**Excerpted passage**.
++++++++++

Your use of Yahoo! Groups is subject to http://docs.yahoo.com/info/terms/

🔗Paul H. Erlich <PERLICH@...>

12/3/2001 9:01:49 AM

I'll reply on the main tuning list.

-----Original Message-----
From: heinz.bohlen@... [mailto:heinz.bohlen@...]
Sent: Monday, December 03, 2001 11:17 AM
To: harmonic_entropy@yahoogroups.com
Subject: RE: [harmonic_entropy] Digest Number 115

That looks intriguing, Paul. I obviously missed the introduction, but I will
certainly have a closer look at this issue. By the way: I finally got to add
something to the linear temperament section on my website. Please let me
know your opinion.

Heinz

-----Original Message-----
From: harmonic_entropy@yahoogroups.com
[mailto:harmonic_entropy@yahoogroups.com]
Sent: Monday, December 03, 2001 3:42 AM
To: harmonic_entropy@yahoogroups.com
Subject: [harmonic_entropy] Digest Number 115

To unsubscribe from this group, send an email to:
harmonic_entropy-unsubscribe@egroups.com

------------------------------------------------------------------------

There are 3 messages in this issue.

Topics in this digest:

1. Re: Fun with Matlab
From: klaus schmirler <KSchmir@...>
2. Re: Fun with Matlab continued
From: klaus schmirler <KSchmir@...>
3. Re: Fun with Matlab continued
From: "Paul Erlich" <PERLICH@...>

________________________________________________________________________
________________________________________________________________________

Message: 1
Date: Mon, 03 Dec 2001 01:03:23 +0100
From: klaus schmirler <KSchmir@...>
Subject: Re: Fun with Matlab

Paul Erlich schrieb:
>
> /harmonic_entropy/files/Erlich/fun.gif
>
> My guess that a triad l:m:n occupies an area proportional to
> (l*m*n)^
> (1/3) seems to be borne out pretty well, nay?

++++++++++

[Dataset items]

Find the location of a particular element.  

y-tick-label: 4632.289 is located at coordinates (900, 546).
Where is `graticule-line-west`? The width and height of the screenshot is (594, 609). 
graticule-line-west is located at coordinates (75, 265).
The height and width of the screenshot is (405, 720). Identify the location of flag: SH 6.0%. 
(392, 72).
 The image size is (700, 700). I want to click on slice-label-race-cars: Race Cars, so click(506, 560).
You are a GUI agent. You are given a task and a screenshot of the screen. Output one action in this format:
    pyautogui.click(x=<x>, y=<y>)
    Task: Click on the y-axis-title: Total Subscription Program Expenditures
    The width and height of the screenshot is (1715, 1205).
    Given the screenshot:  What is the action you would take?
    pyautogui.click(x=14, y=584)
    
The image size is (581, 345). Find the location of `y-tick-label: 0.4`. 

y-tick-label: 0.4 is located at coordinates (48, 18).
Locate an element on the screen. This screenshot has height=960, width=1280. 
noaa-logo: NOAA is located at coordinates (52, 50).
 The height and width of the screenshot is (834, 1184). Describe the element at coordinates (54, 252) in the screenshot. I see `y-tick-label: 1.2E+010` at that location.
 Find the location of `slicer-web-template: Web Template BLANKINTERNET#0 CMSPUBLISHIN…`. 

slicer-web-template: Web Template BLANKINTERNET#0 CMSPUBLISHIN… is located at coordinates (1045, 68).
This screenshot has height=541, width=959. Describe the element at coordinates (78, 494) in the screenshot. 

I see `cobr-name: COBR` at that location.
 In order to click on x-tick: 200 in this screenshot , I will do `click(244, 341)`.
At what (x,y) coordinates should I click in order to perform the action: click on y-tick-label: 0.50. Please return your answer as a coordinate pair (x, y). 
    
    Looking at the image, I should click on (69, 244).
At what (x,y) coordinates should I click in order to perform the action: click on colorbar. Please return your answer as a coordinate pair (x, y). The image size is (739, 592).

++++++++++

**Activity**.
Repeat the passage of the mailing list post word for word, from "12/3/2001 9:01:49 AM" to "know your opinion.".

**Your solution**.
12/3/2001 9:01:49 AM

I'll reply on the main tuning list.

-----Original Message-----
From: heinz.bohlen@... [mailto:heinz.bohlen@...]
Sent: Monday, December 03, 2001 11:17 AM
To: harmonic_entropy@yahoogroups.com
Subject: RE: [harmonic_entropy] Digest Number 115

That looks intriguing, Paul. I obviously missed the introduction, but I will
certainly have a closer look at this issue. By the way: I finally got to add
something to the linear temperament section on my website. Please let me
know your opinion.